**Task goal:** Write out each line below exactly as it appears.

**Data listing:**
= = = = = = =

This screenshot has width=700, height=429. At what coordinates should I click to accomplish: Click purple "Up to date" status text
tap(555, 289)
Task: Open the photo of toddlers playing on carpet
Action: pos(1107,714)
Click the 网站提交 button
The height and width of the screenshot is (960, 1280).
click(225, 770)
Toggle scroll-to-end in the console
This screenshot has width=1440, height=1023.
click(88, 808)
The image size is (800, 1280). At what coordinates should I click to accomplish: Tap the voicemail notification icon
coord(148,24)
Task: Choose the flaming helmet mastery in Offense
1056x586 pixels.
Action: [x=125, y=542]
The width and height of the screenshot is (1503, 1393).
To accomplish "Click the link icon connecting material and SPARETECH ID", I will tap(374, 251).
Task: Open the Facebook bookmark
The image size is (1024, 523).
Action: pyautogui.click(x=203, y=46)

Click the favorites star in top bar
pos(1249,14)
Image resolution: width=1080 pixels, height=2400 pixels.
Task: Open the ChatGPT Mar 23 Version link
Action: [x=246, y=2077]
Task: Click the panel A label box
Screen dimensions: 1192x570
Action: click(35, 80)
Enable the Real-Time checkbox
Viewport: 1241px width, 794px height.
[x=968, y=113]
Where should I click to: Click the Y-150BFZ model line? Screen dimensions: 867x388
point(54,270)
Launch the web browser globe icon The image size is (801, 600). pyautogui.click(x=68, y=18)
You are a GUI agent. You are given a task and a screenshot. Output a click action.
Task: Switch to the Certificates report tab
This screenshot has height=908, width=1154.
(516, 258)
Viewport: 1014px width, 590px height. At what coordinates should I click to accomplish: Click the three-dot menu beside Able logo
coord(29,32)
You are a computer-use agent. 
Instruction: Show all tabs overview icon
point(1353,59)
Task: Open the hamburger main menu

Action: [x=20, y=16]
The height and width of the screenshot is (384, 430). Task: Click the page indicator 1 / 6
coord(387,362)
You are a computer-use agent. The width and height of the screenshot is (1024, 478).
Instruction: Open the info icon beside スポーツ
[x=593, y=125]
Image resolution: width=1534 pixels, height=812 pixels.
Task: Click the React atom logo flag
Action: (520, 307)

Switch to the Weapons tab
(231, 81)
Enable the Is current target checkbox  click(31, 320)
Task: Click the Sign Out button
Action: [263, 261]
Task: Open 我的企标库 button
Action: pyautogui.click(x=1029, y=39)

= = = = = = =

**Solved problem:**
This screenshot has width=700, height=429. At what coordinates should I click to accomplish: Click purple "Up to date" status text
tap(555, 289)
Task: Open the photo of toddlers playing on carpet
Action: pos(1107,714)
Click the 网站提交 button
The height and width of the screenshot is (960, 1280).
click(225, 770)
Toggle scroll-to-end in the console
This screenshot has width=1440, height=1023.
click(88, 808)
The image size is (800, 1280). At what coordinates should I click to accomplish: Tap the voicemail notification icon
coord(148,24)
Task: Choose the flaming helmet mastery in Offense
1056x586 pixels.
Action: [x=125, y=542]
The width and height of the screenshot is (1503, 1393).
To accomplish "Click the link icon connecting material and SPARETECH ID", I will tap(374, 251).
Task: Open the Facebook bookmark
The image size is (1024, 523).
Action: pyautogui.click(x=203, y=46)

Click the favorites star in top bar
pos(1249,14)
Image resolution: width=1080 pixels, height=2400 pixels.
Task: Open the ChatGPT Mar 23 Version link
Action: [x=246, y=2077]
Task: Click the panel A label box
Screen dimensions: 1192x570
Action: click(35, 80)
Enable the Real-Time checkbox
Viewport: 1241px width, 794px height.
[x=968, y=113]
Where should I click to: Click the Y-150BFZ model line? Screen dimensions: 867x388
point(54,270)
Launch the web browser globe icon The image size is (801, 600). pyautogui.click(x=68, y=18)
You are a GUI agent. You are given a task and a screenshot. Output a click action.
Task: Switch to the Certificates report tab
This screenshot has height=908, width=1154.
(516, 258)
Viewport: 1014px width, 590px height. At what coordinates should I click to accomplish: Click the three-dot menu beside Able logo
coord(29,32)
You are a computer-use agent. 
Instruction: Show all tabs overview icon
point(1353,59)
Task: Open the hamburger main menu

Action: [x=20, y=16]
The height and width of the screenshot is (384, 430). Task: Click the page indicator 1 / 6
coord(387,362)
You are a computer-use agent. The width and height of the screenshot is (1024, 478).
Instruction: Open the info icon beside スポーツ
[x=593, y=125]
Image resolution: width=1534 pixels, height=812 pixels.
Task: Click the React atom logo flag
Action: (520, 307)

Switch to the Weapons tab
(231, 81)
Enable the Is current target checkbox  click(31, 320)
Task: Click the Sign Out button
Action: [263, 261]
Task: Open 我的企标库 button
Action: pyautogui.click(x=1029, y=39)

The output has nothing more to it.